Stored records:
☆ ☆ ☆ ☆ ☆ ☆ ☆

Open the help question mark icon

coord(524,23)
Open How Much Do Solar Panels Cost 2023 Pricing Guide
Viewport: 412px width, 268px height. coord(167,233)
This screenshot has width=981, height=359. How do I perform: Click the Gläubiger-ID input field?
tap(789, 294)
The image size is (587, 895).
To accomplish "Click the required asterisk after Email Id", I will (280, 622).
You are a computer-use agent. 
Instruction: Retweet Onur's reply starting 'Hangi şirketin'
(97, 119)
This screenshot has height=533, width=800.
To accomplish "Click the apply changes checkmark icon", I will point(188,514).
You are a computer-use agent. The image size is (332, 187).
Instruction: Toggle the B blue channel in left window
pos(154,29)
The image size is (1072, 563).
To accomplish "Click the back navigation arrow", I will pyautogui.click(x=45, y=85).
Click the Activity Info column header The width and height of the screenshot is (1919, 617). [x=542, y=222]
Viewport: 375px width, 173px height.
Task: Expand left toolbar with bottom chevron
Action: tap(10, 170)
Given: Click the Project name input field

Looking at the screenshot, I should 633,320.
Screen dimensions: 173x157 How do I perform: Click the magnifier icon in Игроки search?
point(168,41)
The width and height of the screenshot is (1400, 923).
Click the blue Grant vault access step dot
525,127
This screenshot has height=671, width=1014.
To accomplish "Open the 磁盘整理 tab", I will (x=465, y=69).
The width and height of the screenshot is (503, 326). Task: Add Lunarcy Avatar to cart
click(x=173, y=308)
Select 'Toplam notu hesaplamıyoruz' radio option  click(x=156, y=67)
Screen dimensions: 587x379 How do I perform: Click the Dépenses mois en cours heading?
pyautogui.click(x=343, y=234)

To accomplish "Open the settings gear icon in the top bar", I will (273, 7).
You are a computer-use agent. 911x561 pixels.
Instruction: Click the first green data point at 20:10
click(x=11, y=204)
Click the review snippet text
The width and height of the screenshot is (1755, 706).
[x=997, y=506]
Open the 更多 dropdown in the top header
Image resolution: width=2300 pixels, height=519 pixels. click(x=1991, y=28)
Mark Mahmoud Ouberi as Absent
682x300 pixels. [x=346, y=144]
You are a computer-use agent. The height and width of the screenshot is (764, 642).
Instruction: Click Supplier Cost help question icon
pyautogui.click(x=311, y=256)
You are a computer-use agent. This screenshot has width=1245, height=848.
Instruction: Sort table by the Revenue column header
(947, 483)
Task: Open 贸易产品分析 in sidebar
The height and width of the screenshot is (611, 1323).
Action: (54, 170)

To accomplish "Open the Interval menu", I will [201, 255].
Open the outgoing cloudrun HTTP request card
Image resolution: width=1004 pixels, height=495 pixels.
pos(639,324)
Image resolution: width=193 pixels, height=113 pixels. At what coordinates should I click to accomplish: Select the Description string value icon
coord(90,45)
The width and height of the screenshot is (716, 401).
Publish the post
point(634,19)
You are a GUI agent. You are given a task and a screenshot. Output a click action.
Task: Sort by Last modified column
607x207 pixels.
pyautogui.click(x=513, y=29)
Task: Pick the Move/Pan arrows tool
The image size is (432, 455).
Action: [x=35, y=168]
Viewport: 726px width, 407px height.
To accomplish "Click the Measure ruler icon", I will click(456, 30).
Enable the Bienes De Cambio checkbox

☆ ☆ ☆ ☆ ☆ ☆ ☆

§ **TASK INSTRUCTIONS**: Print the data above again, with nothing altered and nothing left out.

§ **YOUR SOLUTION**:
Open the help question mark icon

coord(524,23)
Open How Much Do Solar Panels Cost 2023 Pricing Guide
Viewport: 412px width, 268px height. coord(167,233)
This screenshot has width=981, height=359. How do I perform: Click the Gläubiger-ID input field?
tap(789, 294)
The image size is (587, 895).
To accomplish "Click the required asterisk after Email Id", I will (280, 622).
You are a computer-use agent. 
Instruction: Retweet Onur's reply starting 'Hangi şirketin'
(97, 119)
This screenshot has height=533, width=800.
To accomplish "Click the apply changes checkmark icon", I will point(188,514).
You are a computer-use agent. The image size is (332, 187).
Instruction: Toggle the B blue channel in left window
pos(154,29)
The image size is (1072, 563).
To accomplish "Click the back navigation arrow", I will pyautogui.click(x=45, y=85).
Click the Activity Info column header The width and height of the screenshot is (1919, 617). [x=542, y=222]
Viewport: 375px width, 173px height.
Task: Expand left toolbar with bottom chevron
Action: tap(10, 170)
Given: Click the Project name input field

Looking at the screenshot, I should 633,320.
Screen dimensions: 173x157 How do I perform: Click the magnifier icon in Игроки search?
point(168,41)
The width and height of the screenshot is (1400, 923).
Click the blue Grant vault access step dot
525,127
This screenshot has height=671, width=1014.
To accomplish "Open the 磁盘整理 tab", I will (x=465, y=69).
The width and height of the screenshot is (503, 326). Task: Add Lunarcy Avatar to cart
click(x=173, y=308)
Select 'Toplam notu hesaplamıyoruz' radio option  click(x=156, y=67)
Screen dimensions: 587x379 How do I perform: Click the Dépenses mois en cours heading?
pyautogui.click(x=343, y=234)

To accomplish "Open the settings gear icon in the top bar", I will (273, 7).
You are a computer-use agent. 911x561 pixels.
Instruction: Click the first green data point at 20:10
click(x=11, y=204)
Click the review snippet text
The width and height of the screenshot is (1755, 706).
[x=997, y=506]
Open the 更多 dropdown in the top header
Image resolution: width=2300 pixels, height=519 pixels. click(x=1991, y=28)
Mark Mahmoud Ouberi as Absent
682x300 pixels. [x=346, y=144]
You are a computer-use agent. The height and width of the screenshot is (764, 642).
Instruction: Click Supplier Cost help question icon
pyautogui.click(x=311, y=256)
You are a computer-use agent. This screenshot has width=1245, height=848.
Instruction: Sort table by the Revenue column header
(947, 483)
Task: Open 贸易产品分析 in sidebar
The height and width of the screenshot is (611, 1323).
Action: (54, 170)

To accomplish "Open the Interval menu", I will [201, 255].
Open the outgoing cloudrun HTTP request card
Image resolution: width=1004 pixels, height=495 pixels.
pos(639,324)
Image resolution: width=193 pixels, height=113 pixels. At what coordinates should I click to accomplish: Select the Description string value icon
coord(90,45)
The width and height of the screenshot is (716, 401).
Publish the post
point(634,19)
You are a GUI agent. You are given a task and a screenshot. Output a click action.
Task: Sort by Last modified column
607x207 pixels.
pyautogui.click(x=513, y=29)
Task: Pick the Move/Pan arrows tool
The image size is (432, 455).
Action: [x=35, y=168]
Viewport: 726px width, 407px height.
To accomplish "Click the Measure ruler icon", I will click(456, 30).
Enable the Bienes De Cambio checkbox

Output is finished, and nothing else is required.